Question

Find $$k$$, if $$f (x)= \dfrac{\log(1 + 3x)}{ 5x }$$ for $$x \neq 0$$
$$=k$$ for $$x = 0$$
is continuous at $$x = 0$$.

Answer

**step1** Understanding the problem

The problem asks us to find the value of $$k$$ that makes the function $$f(x)$$ continuous at the point $$x = 0$$.
A function is considered continuous at a specific point if three conditions are met:
1. The function's value at that point is defined.
2. The limit of the function as it approaches that point exists.
3. The function's value at the point is equal to its limit as it approaches that point.

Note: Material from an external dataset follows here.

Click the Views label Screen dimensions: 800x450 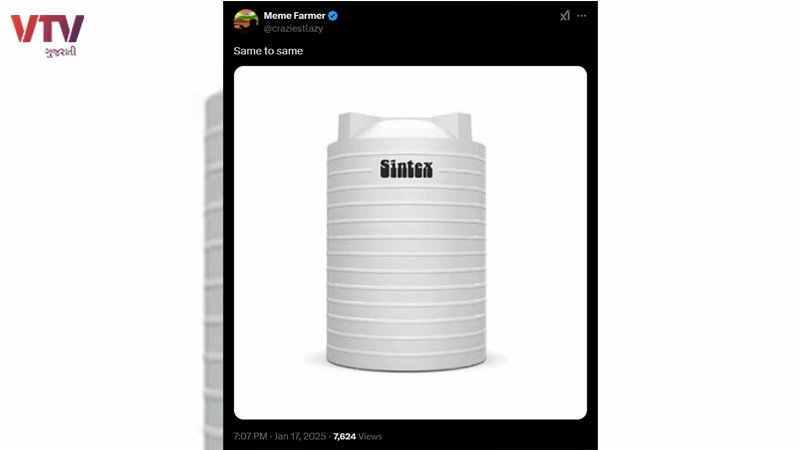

**step2** Defining the condition for continuity

For the function $$f(x)$$ to be continuous at $$x = 0$$, the third condition listed above must hold true:
$$\lim_{x \to 0} f(x) = f(0)$$

Question1.step3 (Determining the value of $$f(0)$$)

According to the problem statement, when $$x$$ is exactly $$0$$, the function $$f(x)$$ is defined as $$k$$.
So, we have:
$$f(0) = k$$

Question1.step4 (Evaluating the limit of $$f(x)$$ as $$x$$ approaches $$0$$)

For values of $$x$$ that are not $$0$$, the function is given by $$f(x) = \frac{\log(1 + 3x)}{5x}$$.
We need to find the limit of this expression as $$x$$ gets closer and closer to $$0$$:
$$\lim_{x \to 0} \frac{\log(1 + 3x)}{5x}$$
We can use a fundamental limit identity involving logarithms:
$$\lim_{u \to 0} \frac{\log(1 + au)}{u} = a$$
To apply this identity to our problem, we can rewrite the expression:
$$\lim_{x \to 0} \frac{\log(1 + 3x)}{5x} = \lim_{x \to 0} \left( \frac{1}{5} \cdot \frac{\log(1 + 3x)}{x} \right)$$
Now, applying the identity with $$u = x$$ and $$a = 3$$ to the term $$\frac{\log(1 + 3x)}{x}$$, we get:
$$\lim_{x \to 0} \frac{\log(1 + 3x)}{x} = 3$$
Substituting this back into our limit calculation:
$$\lim_{x \to 0} \frac{1}{5} \cdot \left( \lim_{x \to 0} \frac{\log(1 + 3x)}{x} \right) = \frac{1}{5} \cdot 3 = \frac{3}{5}$$
So, the limit of $$f(x)$$ as $$x$$ approaches $$0$$ is $$\frac{3}{5}$$.

**step5** Equating the limit and the function value to find $$k$$

For continuity at $$x = 0$$, we must satisfy the condition established in Step 2:
$$\lim_{x \to 0} f(x) = f(0)$$
From Step 3, we know $$f(0) = k$$.
From Step 4, we found $$\lim_{x \to 0} f(x) = \frac{3}{5}$$.
By setting these two equal, we can determine the value of $$k$$:
$$k = \frac{3}{5}$$